▶ _Your instructions_
Update the rows below by changing every "computer-use agent" to "desktop automation agent" and leave all other text as it is.

Word and element pointing entries:
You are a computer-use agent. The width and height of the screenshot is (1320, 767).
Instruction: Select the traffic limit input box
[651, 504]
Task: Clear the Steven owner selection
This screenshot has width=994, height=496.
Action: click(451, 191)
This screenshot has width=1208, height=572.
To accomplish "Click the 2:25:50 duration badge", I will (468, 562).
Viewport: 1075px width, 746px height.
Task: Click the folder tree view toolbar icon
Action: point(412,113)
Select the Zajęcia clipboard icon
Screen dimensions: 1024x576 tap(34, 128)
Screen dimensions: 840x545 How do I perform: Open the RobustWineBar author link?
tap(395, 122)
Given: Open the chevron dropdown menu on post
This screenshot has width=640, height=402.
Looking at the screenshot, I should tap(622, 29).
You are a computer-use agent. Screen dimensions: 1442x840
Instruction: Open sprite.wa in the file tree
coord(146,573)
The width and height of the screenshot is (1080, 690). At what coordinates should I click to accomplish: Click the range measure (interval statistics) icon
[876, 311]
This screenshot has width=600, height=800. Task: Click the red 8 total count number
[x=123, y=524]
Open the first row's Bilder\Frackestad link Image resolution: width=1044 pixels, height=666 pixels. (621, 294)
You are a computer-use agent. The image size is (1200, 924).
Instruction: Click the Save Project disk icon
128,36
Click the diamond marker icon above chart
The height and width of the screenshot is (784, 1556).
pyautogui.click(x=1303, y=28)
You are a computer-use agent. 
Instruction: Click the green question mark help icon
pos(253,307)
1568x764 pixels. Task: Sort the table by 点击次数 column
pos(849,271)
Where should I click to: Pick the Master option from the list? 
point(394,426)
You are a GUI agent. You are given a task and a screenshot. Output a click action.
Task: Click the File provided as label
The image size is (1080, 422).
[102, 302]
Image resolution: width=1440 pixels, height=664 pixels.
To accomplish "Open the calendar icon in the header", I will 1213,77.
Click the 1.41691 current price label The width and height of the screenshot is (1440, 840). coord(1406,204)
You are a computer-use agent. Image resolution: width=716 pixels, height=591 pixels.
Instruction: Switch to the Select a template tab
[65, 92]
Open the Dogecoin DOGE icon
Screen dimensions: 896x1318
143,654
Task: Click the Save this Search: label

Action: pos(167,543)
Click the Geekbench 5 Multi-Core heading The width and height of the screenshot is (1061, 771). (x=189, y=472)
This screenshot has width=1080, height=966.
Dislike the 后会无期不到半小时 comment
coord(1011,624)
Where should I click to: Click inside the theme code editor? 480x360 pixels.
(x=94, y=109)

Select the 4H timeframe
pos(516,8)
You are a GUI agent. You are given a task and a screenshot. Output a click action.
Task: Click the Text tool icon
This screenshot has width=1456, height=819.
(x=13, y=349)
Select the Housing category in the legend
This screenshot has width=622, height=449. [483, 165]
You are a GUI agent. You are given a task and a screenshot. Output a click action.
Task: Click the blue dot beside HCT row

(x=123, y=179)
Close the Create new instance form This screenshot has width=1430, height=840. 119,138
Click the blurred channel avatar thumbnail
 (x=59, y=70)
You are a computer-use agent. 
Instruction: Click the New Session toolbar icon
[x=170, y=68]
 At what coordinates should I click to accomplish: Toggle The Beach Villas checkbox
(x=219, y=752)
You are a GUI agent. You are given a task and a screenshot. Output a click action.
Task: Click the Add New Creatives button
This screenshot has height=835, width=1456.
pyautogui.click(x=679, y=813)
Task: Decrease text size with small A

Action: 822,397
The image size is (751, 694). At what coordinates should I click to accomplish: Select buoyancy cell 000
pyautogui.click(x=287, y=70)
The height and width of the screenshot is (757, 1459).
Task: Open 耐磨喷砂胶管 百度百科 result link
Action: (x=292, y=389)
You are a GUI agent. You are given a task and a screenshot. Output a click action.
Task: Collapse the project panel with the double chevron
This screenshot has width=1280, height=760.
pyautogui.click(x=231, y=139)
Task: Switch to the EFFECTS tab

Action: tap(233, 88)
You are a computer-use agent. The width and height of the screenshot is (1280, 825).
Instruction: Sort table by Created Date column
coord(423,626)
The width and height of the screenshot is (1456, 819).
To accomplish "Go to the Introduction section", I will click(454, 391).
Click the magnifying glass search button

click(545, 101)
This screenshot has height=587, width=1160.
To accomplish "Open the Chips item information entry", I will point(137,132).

▶ _In response_
You are a desktop automation agent. The width and height of the screenshot is (1320, 767).
Instruction: Select the traffic limit input box
[651, 504]
Task: Clear the Steven owner selection
This screenshot has width=994, height=496.
Action: click(451, 191)
This screenshot has width=1208, height=572.
To accomplish "Click the 2:25:50 duration badge", I will (468, 562).
Viewport: 1075px width, 746px height.
Task: Click the folder tree view toolbar icon
Action: point(412,113)
Select the Zajęcia clipboard icon
Screen dimensions: 1024x576 tap(34, 128)
Screen dimensions: 840x545 How do I perform: Open the RobustWineBar author link?
tap(395, 122)
Given: Open the chevron dropdown menu on post
This screenshot has width=640, height=402.
Looking at the screenshot, I should tap(622, 29).
You are a desktop automation agent. Screen dimensions: 1442x840
Instruction: Open sprite.wa in the file tree
coord(146,573)
The width and height of the screenshot is (1080, 690). At what coordinates should I click to accomplish: Click the range measure (interval statistics) icon
[876, 311]
This screenshot has width=600, height=800. Task: Click the red 8 total count number
[x=123, y=524]
Open the first row's Bilder\Frackestad link Image resolution: width=1044 pixels, height=666 pixels. (621, 294)
You are a desktop automation agent. The image size is (1200, 924).
Instruction: Click the Save Project disk icon
128,36
Click the diamond marker icon above chart
The height and width of the screenshot is (784, 1556).
pyautogui.click(x=1303, y=28)
You are a desktop automation agent. 
Instruction: Click the green question mark help icon
pos(253,307)
1568x764 pixels. Task: Sort the table by 点击次数 column
pos(849,271)
Where should I click to: Pick the Master option from the list? 
point(394,426)
You are a GUI agent. You are given a task and a screenshot. Output a click action.
Task: Click the File provided as label
The image size is (1080, 422).
[102, 302]
Image resolution: width=1440 pixels, height=664 pixels.
To accomplish "Open the calendar icon in the header", I will 1213,77.
Click the 1.41691 current price label The width and height of the screenshot is (1440, 840). coord(1406,204)
You are a desktop automation agent. Image resolution: width=716 pixels, height=591 pixels.
Instruction: Switch to the Select a template tab
[65, 92]
Open the Dogecoin DOGE icon
Screen dimensions: 896x1318
143,654
Task: Click the Save this Search: label

Action: pos(167,543)
Click the Geekbench 5 Multi-Core heading The width and height of the screenshot is (1061, 771). (x=189, y=472)
This screenshot has width=1080, height=966.
Dislike the 后会无期不到半小时 comment
coord(1011,624)
Where should I click to: Click inside the theme code editor? 480x360 pixels.
(x=94, y=109)

Select the 4H timeframe
pos(516,8)
You are a GUI agent. You are given a task and a screenshot. Output a click action.
Task: Click the Text tool icon
This screenshot has width=1456, height=819.
(x=13, y=349)
Select the Housing category in the legend
This screenshot has width=622, height=449. [483, 165]
You are a GUI agent. You are given a task and a screenshot. Output a click action.
Task: Click the blue dot beside HCT row

(x=123, y=179)
Close the Create new instance form This screenshot has width=1430, height=840. 119,138
Click the blurred channel avatar thumbnail
 (x=59, y=70)
You are a desktop automation agent. 
Instruction: Click the New Session toolbar icon
[x=170, y=68]
 At what coordinates should I click to accomplish: Toggle The Beach Villas checkbox
(x=219, y=752)
You are a GUI agent. You are given a task and a screenshot. Output a click action.
Task: Click the Add New Creatives button
This screenshot has height=835, width=1456.
pyautogui.click(x=679, y=813)
Task: Decrease text size with small A

Action: 822,397
The image size is (751, 694). At what coordinates should I click to accomplish: Select buoyancy cell 000
pyautogui.click(x=287, y=70)
The height and width of the screenshot is (757, 1459).
Task: Open 耐磨喷砂胶管 百度百科 result link
Action: (x=292, y=389)
You are a GUI agent. You are given a task and a screenshot. Output a click action.
Task: Collapse the project panel with the double chevron
This screenshot has width=1280, height=760.
pyautogui.click(x=231, y=139)
Task: Switch to the EFFECTS tab

Action: tap(233, 88)
You are a desktop automation agent. The width and height of the screenshot is (1280, 825).
Instruction: Sort table by Created Date column
coord(423,626)
The width and height of the screenshot is (1456, 819).
To accomplish "Go to the Introduction section", I will click(454, 391).
Click the magnifying glass search button

click(545, 101)
This screenshot has height=587, width=1160.
To accomplish "Open the Chips item information entry", I will point(137,132).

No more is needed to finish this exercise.